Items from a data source
= = = = =

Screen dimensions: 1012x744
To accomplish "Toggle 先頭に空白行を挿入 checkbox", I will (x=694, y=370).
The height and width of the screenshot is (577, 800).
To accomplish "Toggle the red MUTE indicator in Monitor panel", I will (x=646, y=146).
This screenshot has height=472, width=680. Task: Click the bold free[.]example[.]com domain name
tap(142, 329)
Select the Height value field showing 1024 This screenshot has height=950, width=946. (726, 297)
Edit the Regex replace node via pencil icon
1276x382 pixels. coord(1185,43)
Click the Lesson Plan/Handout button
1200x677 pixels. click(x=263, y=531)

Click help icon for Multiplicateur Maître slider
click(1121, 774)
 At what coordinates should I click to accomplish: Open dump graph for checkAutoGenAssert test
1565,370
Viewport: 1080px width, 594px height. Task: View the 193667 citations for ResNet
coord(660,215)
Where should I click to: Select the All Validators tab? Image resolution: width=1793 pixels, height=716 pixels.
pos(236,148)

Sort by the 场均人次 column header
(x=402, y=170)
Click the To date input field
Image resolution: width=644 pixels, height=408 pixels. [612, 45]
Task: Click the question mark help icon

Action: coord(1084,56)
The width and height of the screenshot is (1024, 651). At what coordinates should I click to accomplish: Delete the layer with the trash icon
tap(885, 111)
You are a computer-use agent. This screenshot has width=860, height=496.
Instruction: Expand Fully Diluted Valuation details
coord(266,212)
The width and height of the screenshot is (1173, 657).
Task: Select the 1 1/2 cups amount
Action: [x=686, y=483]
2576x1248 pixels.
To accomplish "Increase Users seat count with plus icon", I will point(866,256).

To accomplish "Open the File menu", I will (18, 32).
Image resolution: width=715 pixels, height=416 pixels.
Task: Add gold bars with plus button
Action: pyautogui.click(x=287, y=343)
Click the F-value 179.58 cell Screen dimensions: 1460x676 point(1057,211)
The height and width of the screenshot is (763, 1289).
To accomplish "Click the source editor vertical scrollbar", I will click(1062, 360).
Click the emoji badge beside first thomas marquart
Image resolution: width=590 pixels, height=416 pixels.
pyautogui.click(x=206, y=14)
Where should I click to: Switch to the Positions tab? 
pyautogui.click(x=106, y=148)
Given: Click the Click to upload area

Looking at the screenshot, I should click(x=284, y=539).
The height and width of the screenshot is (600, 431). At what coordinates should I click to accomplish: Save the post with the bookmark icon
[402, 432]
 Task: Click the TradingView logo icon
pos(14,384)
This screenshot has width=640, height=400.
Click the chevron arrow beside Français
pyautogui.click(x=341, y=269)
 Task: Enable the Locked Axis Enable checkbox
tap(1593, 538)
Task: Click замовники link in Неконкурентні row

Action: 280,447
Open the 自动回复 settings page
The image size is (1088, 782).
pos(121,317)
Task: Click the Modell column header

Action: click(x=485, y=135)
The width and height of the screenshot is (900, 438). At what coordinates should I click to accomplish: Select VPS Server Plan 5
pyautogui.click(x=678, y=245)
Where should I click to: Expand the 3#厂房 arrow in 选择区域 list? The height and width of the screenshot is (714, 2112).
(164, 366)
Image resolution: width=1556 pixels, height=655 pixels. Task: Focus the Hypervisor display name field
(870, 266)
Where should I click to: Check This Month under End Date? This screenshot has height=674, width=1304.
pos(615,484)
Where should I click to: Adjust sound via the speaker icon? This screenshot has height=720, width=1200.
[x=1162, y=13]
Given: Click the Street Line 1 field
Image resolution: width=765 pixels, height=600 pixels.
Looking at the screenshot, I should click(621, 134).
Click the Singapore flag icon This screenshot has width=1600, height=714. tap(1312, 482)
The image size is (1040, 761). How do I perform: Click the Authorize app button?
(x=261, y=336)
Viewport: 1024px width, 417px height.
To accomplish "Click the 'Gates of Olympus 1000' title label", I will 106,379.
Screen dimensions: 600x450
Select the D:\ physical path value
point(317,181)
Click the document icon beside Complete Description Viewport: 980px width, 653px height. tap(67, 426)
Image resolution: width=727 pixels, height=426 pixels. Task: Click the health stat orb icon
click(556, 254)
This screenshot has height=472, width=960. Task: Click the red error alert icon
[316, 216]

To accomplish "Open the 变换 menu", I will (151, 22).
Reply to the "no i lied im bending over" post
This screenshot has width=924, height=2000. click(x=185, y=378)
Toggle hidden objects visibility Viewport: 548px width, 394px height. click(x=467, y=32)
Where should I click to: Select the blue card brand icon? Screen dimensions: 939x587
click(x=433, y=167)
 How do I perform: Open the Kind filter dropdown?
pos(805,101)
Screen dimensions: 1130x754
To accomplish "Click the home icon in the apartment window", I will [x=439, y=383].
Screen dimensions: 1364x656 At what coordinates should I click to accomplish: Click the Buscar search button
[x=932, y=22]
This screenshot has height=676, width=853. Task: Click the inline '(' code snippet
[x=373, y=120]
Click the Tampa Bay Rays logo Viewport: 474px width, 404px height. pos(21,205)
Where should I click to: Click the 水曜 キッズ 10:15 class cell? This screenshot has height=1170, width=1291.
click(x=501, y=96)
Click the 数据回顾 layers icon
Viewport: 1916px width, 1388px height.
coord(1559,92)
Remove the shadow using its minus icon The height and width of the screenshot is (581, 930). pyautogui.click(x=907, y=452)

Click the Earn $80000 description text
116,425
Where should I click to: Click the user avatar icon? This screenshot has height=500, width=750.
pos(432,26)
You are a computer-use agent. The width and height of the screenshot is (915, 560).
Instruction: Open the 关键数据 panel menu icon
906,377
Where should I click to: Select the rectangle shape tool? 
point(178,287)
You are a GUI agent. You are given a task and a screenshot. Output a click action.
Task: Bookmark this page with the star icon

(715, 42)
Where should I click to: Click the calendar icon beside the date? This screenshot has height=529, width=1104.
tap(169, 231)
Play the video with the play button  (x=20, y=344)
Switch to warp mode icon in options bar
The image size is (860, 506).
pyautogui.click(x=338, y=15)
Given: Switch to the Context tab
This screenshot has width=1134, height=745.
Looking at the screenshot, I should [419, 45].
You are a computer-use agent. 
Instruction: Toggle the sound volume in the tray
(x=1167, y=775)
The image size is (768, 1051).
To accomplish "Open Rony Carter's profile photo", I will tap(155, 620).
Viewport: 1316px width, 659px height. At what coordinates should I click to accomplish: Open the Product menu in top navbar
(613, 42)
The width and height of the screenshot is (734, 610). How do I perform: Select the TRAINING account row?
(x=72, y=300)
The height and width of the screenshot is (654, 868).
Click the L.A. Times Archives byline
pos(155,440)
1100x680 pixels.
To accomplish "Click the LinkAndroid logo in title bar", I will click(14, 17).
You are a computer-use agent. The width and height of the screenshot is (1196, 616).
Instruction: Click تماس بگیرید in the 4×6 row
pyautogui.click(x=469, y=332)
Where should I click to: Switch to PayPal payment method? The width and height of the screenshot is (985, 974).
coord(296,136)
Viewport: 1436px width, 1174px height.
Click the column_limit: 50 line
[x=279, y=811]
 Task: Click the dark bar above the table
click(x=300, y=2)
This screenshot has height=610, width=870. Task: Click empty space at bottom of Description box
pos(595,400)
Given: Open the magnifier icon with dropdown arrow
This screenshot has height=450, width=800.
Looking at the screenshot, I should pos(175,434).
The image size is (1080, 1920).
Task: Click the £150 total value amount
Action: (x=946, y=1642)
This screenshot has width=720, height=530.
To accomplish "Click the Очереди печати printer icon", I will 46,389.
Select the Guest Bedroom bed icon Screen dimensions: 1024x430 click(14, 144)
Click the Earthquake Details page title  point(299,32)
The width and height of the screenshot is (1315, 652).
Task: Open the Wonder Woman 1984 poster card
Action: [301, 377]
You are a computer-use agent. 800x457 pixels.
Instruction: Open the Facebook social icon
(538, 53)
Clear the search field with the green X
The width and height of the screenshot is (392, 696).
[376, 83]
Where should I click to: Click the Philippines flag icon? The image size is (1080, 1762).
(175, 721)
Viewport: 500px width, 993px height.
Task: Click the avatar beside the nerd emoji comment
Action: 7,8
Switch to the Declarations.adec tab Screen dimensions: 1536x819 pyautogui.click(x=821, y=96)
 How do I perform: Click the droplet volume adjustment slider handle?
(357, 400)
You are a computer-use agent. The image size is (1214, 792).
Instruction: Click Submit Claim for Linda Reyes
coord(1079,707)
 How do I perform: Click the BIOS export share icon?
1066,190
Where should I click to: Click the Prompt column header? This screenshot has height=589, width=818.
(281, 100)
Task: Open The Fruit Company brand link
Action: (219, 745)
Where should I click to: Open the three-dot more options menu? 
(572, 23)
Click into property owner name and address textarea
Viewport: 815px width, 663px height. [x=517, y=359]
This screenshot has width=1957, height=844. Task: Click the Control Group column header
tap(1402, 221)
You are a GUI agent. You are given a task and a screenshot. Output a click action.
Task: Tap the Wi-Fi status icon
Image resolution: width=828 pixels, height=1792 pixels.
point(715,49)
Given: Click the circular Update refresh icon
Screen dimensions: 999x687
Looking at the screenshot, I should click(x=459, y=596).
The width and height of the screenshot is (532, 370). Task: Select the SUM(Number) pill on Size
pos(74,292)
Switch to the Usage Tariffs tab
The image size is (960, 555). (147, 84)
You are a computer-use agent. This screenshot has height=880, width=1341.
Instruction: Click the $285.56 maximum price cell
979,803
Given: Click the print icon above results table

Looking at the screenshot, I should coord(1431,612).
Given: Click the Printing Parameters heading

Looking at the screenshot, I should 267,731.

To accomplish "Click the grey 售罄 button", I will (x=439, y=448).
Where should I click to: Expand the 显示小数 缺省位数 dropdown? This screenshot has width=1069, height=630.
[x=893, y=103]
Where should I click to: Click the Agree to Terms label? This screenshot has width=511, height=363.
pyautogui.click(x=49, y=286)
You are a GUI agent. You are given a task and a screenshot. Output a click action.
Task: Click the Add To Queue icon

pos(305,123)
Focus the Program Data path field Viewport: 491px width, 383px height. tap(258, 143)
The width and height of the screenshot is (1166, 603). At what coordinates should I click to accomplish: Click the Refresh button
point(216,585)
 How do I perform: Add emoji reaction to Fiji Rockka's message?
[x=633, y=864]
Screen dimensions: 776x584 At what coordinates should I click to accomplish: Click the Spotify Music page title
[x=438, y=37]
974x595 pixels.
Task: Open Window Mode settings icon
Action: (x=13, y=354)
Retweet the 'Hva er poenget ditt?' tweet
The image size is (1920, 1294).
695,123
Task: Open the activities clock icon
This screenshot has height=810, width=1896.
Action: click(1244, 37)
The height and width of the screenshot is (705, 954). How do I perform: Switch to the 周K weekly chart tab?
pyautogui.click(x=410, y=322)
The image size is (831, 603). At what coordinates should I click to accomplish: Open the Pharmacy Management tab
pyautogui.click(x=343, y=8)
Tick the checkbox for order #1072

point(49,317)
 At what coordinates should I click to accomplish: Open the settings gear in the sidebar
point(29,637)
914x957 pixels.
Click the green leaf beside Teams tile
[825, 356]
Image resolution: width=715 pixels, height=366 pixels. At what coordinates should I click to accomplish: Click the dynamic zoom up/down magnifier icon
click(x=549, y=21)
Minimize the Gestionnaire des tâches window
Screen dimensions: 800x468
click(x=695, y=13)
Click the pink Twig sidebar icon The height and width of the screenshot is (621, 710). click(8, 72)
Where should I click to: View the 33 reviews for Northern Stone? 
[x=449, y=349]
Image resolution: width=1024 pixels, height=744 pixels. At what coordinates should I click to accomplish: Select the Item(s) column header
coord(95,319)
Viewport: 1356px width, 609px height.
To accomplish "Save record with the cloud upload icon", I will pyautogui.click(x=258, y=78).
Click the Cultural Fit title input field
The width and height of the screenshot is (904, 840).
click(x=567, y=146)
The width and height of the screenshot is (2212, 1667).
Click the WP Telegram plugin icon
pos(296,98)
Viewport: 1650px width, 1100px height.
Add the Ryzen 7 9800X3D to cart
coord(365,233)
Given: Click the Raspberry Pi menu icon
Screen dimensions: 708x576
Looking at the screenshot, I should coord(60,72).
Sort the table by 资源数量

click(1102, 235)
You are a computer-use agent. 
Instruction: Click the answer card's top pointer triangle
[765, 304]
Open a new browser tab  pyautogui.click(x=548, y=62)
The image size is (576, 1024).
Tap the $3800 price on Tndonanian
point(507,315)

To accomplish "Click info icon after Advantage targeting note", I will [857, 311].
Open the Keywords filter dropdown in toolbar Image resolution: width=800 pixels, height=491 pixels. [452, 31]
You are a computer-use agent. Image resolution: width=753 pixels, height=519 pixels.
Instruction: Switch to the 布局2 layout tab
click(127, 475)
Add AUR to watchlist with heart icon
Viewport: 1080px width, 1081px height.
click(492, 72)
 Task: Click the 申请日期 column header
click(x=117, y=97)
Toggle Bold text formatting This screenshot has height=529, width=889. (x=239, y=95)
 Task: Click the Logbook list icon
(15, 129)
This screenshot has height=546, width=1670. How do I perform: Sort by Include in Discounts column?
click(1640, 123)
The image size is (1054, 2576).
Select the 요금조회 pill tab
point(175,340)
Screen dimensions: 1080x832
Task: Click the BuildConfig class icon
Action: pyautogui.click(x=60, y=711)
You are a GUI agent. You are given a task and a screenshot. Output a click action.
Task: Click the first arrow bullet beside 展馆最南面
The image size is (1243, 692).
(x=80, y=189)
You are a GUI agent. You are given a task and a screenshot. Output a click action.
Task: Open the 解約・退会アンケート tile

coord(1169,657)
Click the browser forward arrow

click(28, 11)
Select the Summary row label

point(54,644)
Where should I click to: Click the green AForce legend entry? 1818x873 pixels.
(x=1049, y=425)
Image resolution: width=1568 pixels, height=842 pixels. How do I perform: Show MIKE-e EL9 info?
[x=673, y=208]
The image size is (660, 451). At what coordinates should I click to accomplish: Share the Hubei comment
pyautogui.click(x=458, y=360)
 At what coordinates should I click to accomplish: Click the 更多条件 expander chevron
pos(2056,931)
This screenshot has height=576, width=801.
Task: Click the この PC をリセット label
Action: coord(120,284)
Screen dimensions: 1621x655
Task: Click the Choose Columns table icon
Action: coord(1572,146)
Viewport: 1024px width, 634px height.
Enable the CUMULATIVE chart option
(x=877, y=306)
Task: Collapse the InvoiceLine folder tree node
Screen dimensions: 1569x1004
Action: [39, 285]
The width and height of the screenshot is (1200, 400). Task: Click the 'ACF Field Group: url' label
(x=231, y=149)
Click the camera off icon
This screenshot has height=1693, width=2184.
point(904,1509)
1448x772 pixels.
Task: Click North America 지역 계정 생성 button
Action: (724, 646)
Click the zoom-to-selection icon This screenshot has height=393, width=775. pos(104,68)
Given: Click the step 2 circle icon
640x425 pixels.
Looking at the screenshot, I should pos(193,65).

= = = = =

WORK ORDER
Using the data above, count the lines that hold the string "first". Report the number and nothing else.

WRITTEN ANSWER
2